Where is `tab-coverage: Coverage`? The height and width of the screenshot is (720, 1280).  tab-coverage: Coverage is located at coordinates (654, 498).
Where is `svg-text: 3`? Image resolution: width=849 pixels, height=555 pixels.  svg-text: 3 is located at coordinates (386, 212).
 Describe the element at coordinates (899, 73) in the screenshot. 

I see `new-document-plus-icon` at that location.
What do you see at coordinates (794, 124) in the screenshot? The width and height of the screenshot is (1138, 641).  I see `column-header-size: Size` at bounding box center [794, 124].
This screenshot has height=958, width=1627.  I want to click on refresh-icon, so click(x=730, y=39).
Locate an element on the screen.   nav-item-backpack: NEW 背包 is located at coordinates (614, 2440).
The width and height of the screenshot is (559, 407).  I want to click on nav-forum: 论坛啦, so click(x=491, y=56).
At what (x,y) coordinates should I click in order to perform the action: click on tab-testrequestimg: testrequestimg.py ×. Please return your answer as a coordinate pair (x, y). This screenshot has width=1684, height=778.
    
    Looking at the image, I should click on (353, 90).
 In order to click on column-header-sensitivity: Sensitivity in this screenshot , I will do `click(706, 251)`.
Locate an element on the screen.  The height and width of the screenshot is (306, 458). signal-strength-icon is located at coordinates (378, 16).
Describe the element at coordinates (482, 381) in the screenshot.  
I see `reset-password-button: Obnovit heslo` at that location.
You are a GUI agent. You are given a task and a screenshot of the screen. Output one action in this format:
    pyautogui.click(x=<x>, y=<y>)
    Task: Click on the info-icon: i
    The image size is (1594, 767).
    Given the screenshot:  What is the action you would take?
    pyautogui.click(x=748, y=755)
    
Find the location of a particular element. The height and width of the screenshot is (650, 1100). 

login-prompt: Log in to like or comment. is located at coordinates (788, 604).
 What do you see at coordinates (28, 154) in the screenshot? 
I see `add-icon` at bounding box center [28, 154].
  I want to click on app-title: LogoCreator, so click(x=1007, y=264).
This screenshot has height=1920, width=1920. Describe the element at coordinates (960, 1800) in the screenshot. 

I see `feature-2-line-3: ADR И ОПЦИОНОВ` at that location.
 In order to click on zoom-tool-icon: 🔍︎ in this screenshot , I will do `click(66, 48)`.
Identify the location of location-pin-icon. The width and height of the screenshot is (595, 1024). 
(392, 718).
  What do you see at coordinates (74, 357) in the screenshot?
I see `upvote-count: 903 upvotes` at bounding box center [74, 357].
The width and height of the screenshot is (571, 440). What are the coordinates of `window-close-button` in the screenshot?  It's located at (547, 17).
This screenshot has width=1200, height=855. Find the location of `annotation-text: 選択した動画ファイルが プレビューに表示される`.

____________

*ABOUT THIS TASK*
Copy all of the data above line for line, with no changes.

*ANSWER TO THIS EXERCISE*
Where is `tab-coverage: Coverage`? The height and width of the screenshot is (720, 1280).  tab-coverage: Coverage is located at coordinates (654, 498).
Where is `svg-text: 3`? Image resolution: width=849 pixels, height=555 pixels.  svg-text: 3 is located at coordinates (386, 212).
 Describe the element at coordinates (899, 73) in the screenshot. 

I see `new-document-plus-icon` at that location.
What do you see at coordinates (794, 124) in the screenshot? The width and height of the screenshot is (1138, 641).  I see `column-header-size: Size` at bounding box center [794, 124].
This screenshot has height=958, width=1627.  I want to click on refresh-icon, so click(x=730, y=39).
Locate an element on the screen.   nav-item-backpack: NEW 背包 is located at coordinates (614, 2440).
The width and height of the screenshot is (559, 407).  I want to click on nav-forum: 论坛啦, so click(x=491, y=56).
At what (x,y) coordinates should I click in order to perform the action: click on tab-testrequestimg: testrequestimg.py ×. Please return your answer as a coordinate pair (x, y). This screenshot has width=1684, height=778.
    
    Looking at the image, I should click on (353, 90).
 In order to click on column-header-sensitivity: Sensitivity in this screenshot , I will do `click(706, 251)`.
Locate an element on the screen.  The height and width of the screenshot is (306, 458). signal-strength-icon is located at coordinates (378, 16).
Describe the element at coordinates (482, 381) in the screenshot.  
I see `reset-password-button: Obnovit heslo` at that location.
You are a GUI agent. You are given a task and a screenshot of the screen. Output one action in this format:
    pyautogui.click(x=<x>, y=<y>)
    Task: Click on the info-icon: i
    The image size is (1594, 767).
    Given the screenshot:  What is the action you would take?
    pyautogui.click(x=748, y=755)
    
Find the location of a particular element. The height and width of the screenshot is (650, 1100). 

login-prompt: Log in to like or comment. is located at coordinates (788, 604).
 What do you see at coordinates (28, 154) in the screenshot? 
I see `add-icon` at bounding box center [28, 154].
  I want to click on app-title: LogoCreator, so click(x=1007, y=264).
This screenshot has height=1920, width=1920. Describe the element at coordinates (960, 1800) in the screenshot. 

I see `feature-2-line-3: ADR И ОПЦИОНОВ` at that location.
 In order to click on zoom-tool-icon: 🔍︎ in this screenshot , I will do `click(66, 48)`.
Identify the location of location-pin-icon. The width and height of the screenshot is (595, 1024). 
(392, 718).
  What do you see at coordinates (74, 357) in the screenshot?
I see `upvote-count: 903 upvotes` at bounding box center [74, 357].
The width and height of the screenshot is (571, 440). What are the coordinates of `window-close-button` in the screenshot?  It's located at (547, 17).
This screenshot has width=1200, height=855. Find the location of `annotation-text: 選択した動画ファイルが プレビューに表示される`.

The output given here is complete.